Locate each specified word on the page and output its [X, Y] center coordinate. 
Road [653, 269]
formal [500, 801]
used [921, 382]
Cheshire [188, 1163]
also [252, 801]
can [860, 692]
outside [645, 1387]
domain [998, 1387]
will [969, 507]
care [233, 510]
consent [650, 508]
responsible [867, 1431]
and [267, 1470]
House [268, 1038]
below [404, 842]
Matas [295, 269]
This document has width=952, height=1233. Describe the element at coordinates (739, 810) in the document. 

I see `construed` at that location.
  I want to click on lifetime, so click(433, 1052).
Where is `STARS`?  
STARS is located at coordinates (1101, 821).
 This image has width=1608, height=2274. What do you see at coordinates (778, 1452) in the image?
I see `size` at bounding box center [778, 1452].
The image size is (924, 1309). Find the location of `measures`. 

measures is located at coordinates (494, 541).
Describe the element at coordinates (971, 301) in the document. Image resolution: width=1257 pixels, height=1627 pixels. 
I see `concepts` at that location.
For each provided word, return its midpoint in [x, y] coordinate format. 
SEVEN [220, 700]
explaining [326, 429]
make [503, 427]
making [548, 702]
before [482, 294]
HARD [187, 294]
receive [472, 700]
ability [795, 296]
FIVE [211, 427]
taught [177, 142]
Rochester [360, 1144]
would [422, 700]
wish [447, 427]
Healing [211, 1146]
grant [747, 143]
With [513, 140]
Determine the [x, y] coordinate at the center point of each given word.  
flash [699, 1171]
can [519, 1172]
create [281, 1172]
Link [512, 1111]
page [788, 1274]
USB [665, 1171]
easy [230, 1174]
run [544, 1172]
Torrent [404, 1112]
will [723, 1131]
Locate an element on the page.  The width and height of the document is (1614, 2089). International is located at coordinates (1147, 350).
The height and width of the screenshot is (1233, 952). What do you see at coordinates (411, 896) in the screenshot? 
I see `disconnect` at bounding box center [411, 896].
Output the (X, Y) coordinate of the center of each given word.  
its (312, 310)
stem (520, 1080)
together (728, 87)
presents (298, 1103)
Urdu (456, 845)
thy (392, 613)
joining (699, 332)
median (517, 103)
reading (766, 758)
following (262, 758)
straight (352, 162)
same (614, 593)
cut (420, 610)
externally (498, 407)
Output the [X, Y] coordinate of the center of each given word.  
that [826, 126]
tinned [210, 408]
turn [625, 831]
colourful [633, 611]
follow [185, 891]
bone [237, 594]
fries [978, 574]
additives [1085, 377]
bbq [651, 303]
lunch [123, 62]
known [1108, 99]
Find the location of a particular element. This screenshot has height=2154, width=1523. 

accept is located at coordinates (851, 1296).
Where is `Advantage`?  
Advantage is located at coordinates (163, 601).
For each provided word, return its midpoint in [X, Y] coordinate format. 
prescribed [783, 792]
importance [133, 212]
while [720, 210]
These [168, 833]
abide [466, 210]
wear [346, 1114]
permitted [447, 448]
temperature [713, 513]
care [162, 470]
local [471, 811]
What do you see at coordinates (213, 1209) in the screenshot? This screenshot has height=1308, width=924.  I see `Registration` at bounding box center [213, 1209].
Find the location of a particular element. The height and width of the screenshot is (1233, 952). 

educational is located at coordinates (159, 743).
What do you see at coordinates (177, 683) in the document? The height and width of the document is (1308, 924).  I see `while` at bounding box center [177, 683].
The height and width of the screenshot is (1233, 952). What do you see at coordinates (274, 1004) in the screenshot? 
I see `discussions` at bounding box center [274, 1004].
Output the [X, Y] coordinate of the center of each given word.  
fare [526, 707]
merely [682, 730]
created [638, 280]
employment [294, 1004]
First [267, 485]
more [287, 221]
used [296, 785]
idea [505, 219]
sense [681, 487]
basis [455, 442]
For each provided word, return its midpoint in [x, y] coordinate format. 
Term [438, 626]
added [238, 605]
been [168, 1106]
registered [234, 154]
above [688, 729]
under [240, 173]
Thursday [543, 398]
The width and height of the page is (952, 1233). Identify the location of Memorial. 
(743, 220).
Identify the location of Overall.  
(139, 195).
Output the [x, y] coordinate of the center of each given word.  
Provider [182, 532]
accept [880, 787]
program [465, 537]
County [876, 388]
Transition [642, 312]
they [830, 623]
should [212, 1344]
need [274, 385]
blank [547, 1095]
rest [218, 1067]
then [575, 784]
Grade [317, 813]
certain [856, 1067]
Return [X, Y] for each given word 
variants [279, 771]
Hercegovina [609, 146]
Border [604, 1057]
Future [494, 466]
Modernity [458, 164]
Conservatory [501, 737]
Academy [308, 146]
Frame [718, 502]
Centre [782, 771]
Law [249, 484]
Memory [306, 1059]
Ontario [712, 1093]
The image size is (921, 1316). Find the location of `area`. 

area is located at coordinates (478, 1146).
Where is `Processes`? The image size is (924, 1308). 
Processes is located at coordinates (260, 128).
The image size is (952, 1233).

WORK REQUIRED.
Arrange every line of the entries above as a two-column Markdown table, with a running row number under "Row" and the line itself under "Line". Leave out blank lines.

SOLUTION BELOW.
| Row | Line |
|---|---|
| 1 | Locate each specified word on the page and output its [X, Y] center coordinate.  |
| 2 | Road [653, 269] |
| 3 | formal [500, 801] |
| 4 | used [921, 382] |
| 5 | Cheshire [188, 1163] |
| 6 | also [252, 801] |
| 7 | can [860, 692] |
| 8 | outside [645, 1387] |
| 9 | domain [998, 1387] |
| 10 | will [969, 507] |
| 11 | care [233, 510] |
| 12 | consent [650, 508] |
| 13 | responsible [867, 1431] |
| 14 | and [267, 1470] |
| 15 | House [268, 1038] |
| 16 | below [404, 842] |
| 17 | Matas [295, 269] |
| 18 | This document has width=952, height=1233. Describe the element at coordinates (739, 810) in the document.  |
| 19 | I see `construed` at that location. |
| 20 |   I want to click on lifetime, so click(433, 1052). |
| 21 | Where is `STARS`?   |
| 22 | STARS is located at coordinates (1101, 821). |
| 23 |  This image has width=1608, height=2274. What do you see at coordinates (778, 1452) in the image? |
| 24 | I see `size` at bounding box center [778, 1452]. |
| 25 | The image size is (924, 1309). Find the location of `measures`.  |
| 26 | measures is located at coordinates (494, 541). |
| 27 | Describe the element at coordinates (971, 301) in the document. Image resolution: width=1257 pixels, height=1627 pixels.  |
| 28 | I see `concepts` at that location. |
| 29 | For each provided word, return its midpoint in [x, y] coordinate format.  |
| 30 | SEVEN [220, 700] |
| 31 | explaining [326, 429] |
| 32 | make [503, 427] |
| 33 | making [548, 702] |
| 34 | before [482, 294] |
| 35 | HARD [187, 294] |
| 36 | receive [472, 700] |
| 37 | ability [795, 296] |
| 38 | FIVE [211, 427] |
| 39 | taught [177, 142] |
| 40 | Rochester [360, 1144] |
| 41 | would [422, 700] |
| 42 | wish [447, 427] |
| 43 | Healing [211, 1146] |
| 44 | grant [747, 143] |
| 45 | With [513, 140] |
| 46 | Determine the [x, y] coordinate at the center point of each given word.   |
| 47 | flash [699, 1171] |
| 48 | can [519, 1172] |
| 49 | create [281, 1172] |
| 50 | Link [512, 1111] |
| 51 | page [788, 1274] |
| 52 | USB [665, 1171] |
| 53 | easy [230, 1174] |
| 54 | run [544, 1172] |
| 55 | Torrent [404, 1112] |
| 56 | will [723, 1131] |
| 57 | Locate an element on the page.  The width and height of the document is (1614, 2089). International is located at coordinates (1147, 350). |
| 58 | The height and width of the screenshot is (1233, 952). What do you see at coordinates (411, 896) in the screenshot?  |
| 59 | I see `disconnect` at bounding box center [411, 896]. |
| 60 | Output the (X, Y) coordinate of the center of each given word.   |
| 61 | its (312, 310) |
| 62 | stem (520, 1080) |
| 63 | together (728, 87) |
| 64 | presents (298, 1103) |
| 65 | Urdu (456, 845) |
| 66 | thy (392, 613) |
| 67 | joining (699, 332) |
| 68 | median (517, 103) |
| 69 | reading (766, 758) |
| 70 | following (262, 758) |
| 71 | straight (352, 162) |
| 72 | same (614, 593) |
| 73 | cut (420, 610) |
| 74 | externally (498, 407) |
| 75 | Output the [X, Y] coordinate of the center of each given word.   |
| 76 | that [826, 126] |
| 77 | tinned [210, 408] |
| 78 | turn [625, 831] |
| 79 | colourful [633, 611] |
| 80 | follow [185, 891] |
| 81 | bone [237, 594] |
| 82 | fries [978, 574] |
| 83 | additives [1085, 377] |
| 84 | bbq [651, 303] |
| 85 | lunch [123, 62] |
| 86 | known [1108, 99] |
| 87 | Find the location of a particular element. This screenshot has height=2154, width=1523.  |
| 88 | accept is located at coordinates (851, 1296). |
| 89 | Where is `Advantage`?   |
| 90 | Advantage is located at coordinates (163, 601). |
| 91 | For each provided word, return its midpoint in [X, Y] coordinate format.  |
| 92 | prescribed [783, 792] |
| 93 | importance [133, 212] |
| 94 | while [720, 210] |
| 95 | These [168, 833] |
| 96 | abide [466, 210] |
| 97 | wear [346, 1114] |
| 98 | permitted [447, 448] |
| 99 | temperature [713, 513] |
| 100 | care [162, 470] |
| 101 | local [471, 811] |
| 102 | What do you see at coordinates (213, 1209) in the screenshot? This screenshot has height=1308, width=924.  I see `Registration` at bounding box center [213, 1209]. |
| 103 | Find the location of a particular element. The height and width of the screenshot is (1233, 952).  |
| 104 | educational is located at coordinates (159, 743). |
| 105 | What do you see at coordinates (177, 683) in the document? The height and width of the document is (1308, 924).  I see `while` at bounding box center [177, 683]. |
| 106 | The height and width of the screenshot is (1233, 952). What do you see at coordinates (274, 1004) in the screenshot?  |
| 107 | I see `discussions` at bounding box center [274, 1004]. |
| 108 | Output the [X, Y] coordinate of the center of each given word.   |
| 109 | fare [526, 707] |
| 110 | merely [682, 730] |
| 111 | created [638, 280] |
| 112 | employment [294, 1004] |
| 113 | First [267, 485] |
| 114 | more [287, 221] |
| 115 | used [296, 785] |
| 116 | idea [505, 219] |
| 117 | sense [681, 487] |
| 118 | basis [455, 442] |
| 119 | For each provided word, return its midpoint in [x, y] coordinate format.  |
| 120 | Term [438, 626] |
| 121 | added [238, 605] |
| 122 | been [168, 1106] |
| 123 | registered [234, 154] |
| 124 | above [688, 729] |
| 125 | under [240, 173] |
| 126 | Thursday [543, 398] |
| 127 | The width and height of the page is (952, 1233). Identify the location of Memorial.  |
| 128 | (743, 220). |
| 129 | Identify the location of Overall.   |
| 130 | (139, 195). |
| 131 | Output the [x, y] coordinate of the center of each given word.   |
| 132 | Provider [182, 532] |
| 133 | accept [880, 787] |
| 134 | program [465, 537] |
| 135 | County [876, 388] |
| 136 | Transition [642, 312] |
| 137 | they [830, 623] |
| 138 | should [212, 1344] |
| 139 | need [274, 385] |
| 140 | blank [547, 1095] |
| 141 | rest [218, 1067] |
| 142 | then [575, 784] |
| 143 | Grade [317, 813] |
| 144 | certain [856, 1067] |
| 145 | Return [X, Y] for each given word  |
| 146 | variants [279, 771] |
| 147 | Hercegovina [609, 146] |
| 148 | Border [604, 1057] |
| 149 | Future [494, 466] |
| 150 | Modernity [458, 164] |
| 151 | Conservatory [501, 737] |
| 152 | Academy [308, 146] |
| 153 | Frame [718, 502] |
| 154 | Centre [782, 771] |
| 155 | Law [249, 484] |
| 156 | Memory [306, 1059] |
| 157 | Ontario [712, 1093] |
| 158 | The image size is (921, 1316). Find the location of `area`.  |
| 159 | area is located at coordinates (478, 1146). |
| 160 | Where is `Processes`? The image size is (924, 1308).  |
| 161 | Processes is located at coordinates (260, 128). |
| 162 | The image size is (952, 1233). |